# Where is everyone from?



## Demius7 (Jan 28, 2011)

Ontario Canada here!


----------



## cossie (Dec 19, 2010)

uckfield, United Kingdom here lol

i think im only brit on it lol


----------



## platies pwn (Nov 29, 2010)

stokton,california


----------



## blindkiller85 (Jan 8, 2011)

Orlando, Florida


----------



## tiggerbarb (Jan 17, 2011)

I am from Ottawa,Ont. Canada.


----------



## BettaFriend (Oct 14, 2010)

Texas, USA


----------



## chronoboy (Jan 17, 2011)

el paso TX:fish:


----------



## BettaFriend (Oct 14, 2010)

chronoboy said:


> el paso TX:fish:


I was beginning to think I was the only fish keeper in this forum from Texas lol! 

Go Texas!


----------



## chronoboy (Jan 17, 2011)

well i just moved to texas about 9 months ago, so yes now thier is two people in texas that injoy are water kept pets, go us!


----------



## hXcChic22 (Dec 26, 2009)

Bedford, Virginia


----------



## lohachata (Jan 27, 2006)

Cleveland Ohio


----------



## cossie (Dec 19, 2010)

wow are there any brits on here lol


----------



## TheOldSalt (Jan 28, 2005)

We used to have plenty of them.

I'm in Andalusia, very south Alabama.


----------



## funlad3 (Oct 9, 2010)

Twenty or so miles north of Chicago. See how secretive I am? I purposely try to make sure no one knows where I live or how old I am. (No, this is not an invitation for all of you computer whizzes to track down my location with my IP address!) I sort of screwed up the last one in my video though, didn't I?


----------



## FishMatt (May 12, 2010)

Texas U.S.A


----------



## kay-bee (Dec 6, 2006)

Tampa, FL (though originally from Brooklyn, NY).


----------



## hXcChic22 (Dec 26, 2009)

Haha, I put where I was BORN, not where I am


----------



## lohachata (Jan 27, 2006)

we really don't like them ugly rude little brits...been trying to keep them out for years ; but they keep sneakin in...lol

we have had a lot of british members here cossie...look through the members list...


----------



## Albino_101 (Aug 14, 2008)

San Antonio, Texas


----------



## chronoboy (Jan 17, 2011)

damn it looks like we texas people are taking over this site


----------



## Demius7 (Jan 28, 2011)

ya definatly looks like texas is winning.. lol..


----------



## chronoboy (Jan 17, 2011)

lots of shy people, 93 have looked at this post, but only 16 have said where thier from.


----------



## BV77 (Jan 22, 2005)

originally from Pgh Pg...been in Alaska for 35 years


----------



## BV77 (Jan 22, 2005)

oops , the abreviation of Pennsylvania is Pa, not Pg....typo, not stupidity


----------



## cossie (Dec 19, 2010)

haha thank's im a slimey brit lol.

i know what u meen the british one i was on all they did was go on and on and on and on and on and on and on (see how boring it is lol) about me being overstocked. (i know i am but u guys understand better lol) I HOPE ;-)


----------



## hXcChic22 (Dec 26, 2009)

Albino_101 said:


> San Antonio, Texas


I've been there, really pretty 
Of course, it will always hold a dear place in my heart because that's where my husband graduated Basic Training and then proposed to me on the River Walk :fun:


----------



## daniel89 (Nov 28, 2009)

Charleston, South Carolina.


----------



## COM (Mar 15, 2008)

New York, New York. The city so nice they named it twice.


----------



## chronoboy (Jan 17, 2011)

COM said:


> New York, New York. The city so nice they named it twice.

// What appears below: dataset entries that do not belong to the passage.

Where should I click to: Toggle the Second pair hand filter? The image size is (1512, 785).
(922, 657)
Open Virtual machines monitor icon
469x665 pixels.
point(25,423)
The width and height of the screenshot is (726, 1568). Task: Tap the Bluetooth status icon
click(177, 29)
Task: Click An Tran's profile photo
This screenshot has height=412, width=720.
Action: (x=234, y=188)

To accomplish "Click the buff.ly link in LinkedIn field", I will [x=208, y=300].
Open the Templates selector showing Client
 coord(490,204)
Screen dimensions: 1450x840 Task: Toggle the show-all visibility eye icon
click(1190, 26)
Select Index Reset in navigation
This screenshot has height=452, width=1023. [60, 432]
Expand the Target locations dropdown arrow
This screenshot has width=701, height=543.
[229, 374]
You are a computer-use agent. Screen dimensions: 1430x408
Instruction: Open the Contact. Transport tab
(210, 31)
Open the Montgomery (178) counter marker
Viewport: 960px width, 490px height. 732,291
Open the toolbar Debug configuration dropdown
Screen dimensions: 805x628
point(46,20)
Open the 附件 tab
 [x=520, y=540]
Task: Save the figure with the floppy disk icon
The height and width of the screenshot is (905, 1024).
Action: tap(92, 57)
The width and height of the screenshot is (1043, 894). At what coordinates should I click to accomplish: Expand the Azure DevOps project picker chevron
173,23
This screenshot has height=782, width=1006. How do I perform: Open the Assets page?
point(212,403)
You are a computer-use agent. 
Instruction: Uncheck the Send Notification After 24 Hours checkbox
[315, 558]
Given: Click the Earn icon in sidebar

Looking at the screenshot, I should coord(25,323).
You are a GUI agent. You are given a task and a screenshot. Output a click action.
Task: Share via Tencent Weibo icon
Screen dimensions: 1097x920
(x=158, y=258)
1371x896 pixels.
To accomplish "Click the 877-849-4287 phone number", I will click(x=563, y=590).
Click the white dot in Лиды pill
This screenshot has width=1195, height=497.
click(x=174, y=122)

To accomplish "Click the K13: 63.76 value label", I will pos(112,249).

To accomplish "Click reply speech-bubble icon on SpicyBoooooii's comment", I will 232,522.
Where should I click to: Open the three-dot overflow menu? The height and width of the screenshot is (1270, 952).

kinda like couscous the food so nice they named it twice

or mahi mahi the fish so nice they named it twice

walla walla the university so nice they named it twice

alright thats all i got.


----------



## iheartfish:) (Jan 19, 2011)

Haha, lol chronoboy 

Born in Europe, moved to Chicago when I was 4 and a half, moved out of chicago to Harwood Heights. Still across the street from chicago, though. 

Anyone wanna guess where in Europe? (Probably you don't, but I have fun watching people fail miserably)


----------



## mmccoy555 (Mar 2, 2011)

Southington CT, used to live on the shoreline. Maybe that's why I'm building an array of tanks.


----------



## ftsdeploy (Feb 5, 2011)

Mauston, WI...
Where the beer flows like wine. Where beautiful women instinctively flock like the salmon of Capistrano.


----------



## Danio king (Feb 25, 2011)

Anchorage Alaska here! where the big fish are lol


----------



## Danio king (Feb 25, 2011)

I used to live in texas to tho so, yeeeeha!


----------



## COM (Mar 15, 2008)

New York, New York. The city so nice they named it twice!


----------



## emc7 (Jul 23, 2005)

I was born in Chicago


----------



## Revolution1221 (Apr 20, 2010)

la crosse wisconsin


----------



## iheartfish:) (Jan 19, 2011)

Heeeyyyyyy, come on guys, humor me, please guess!! Please?


----------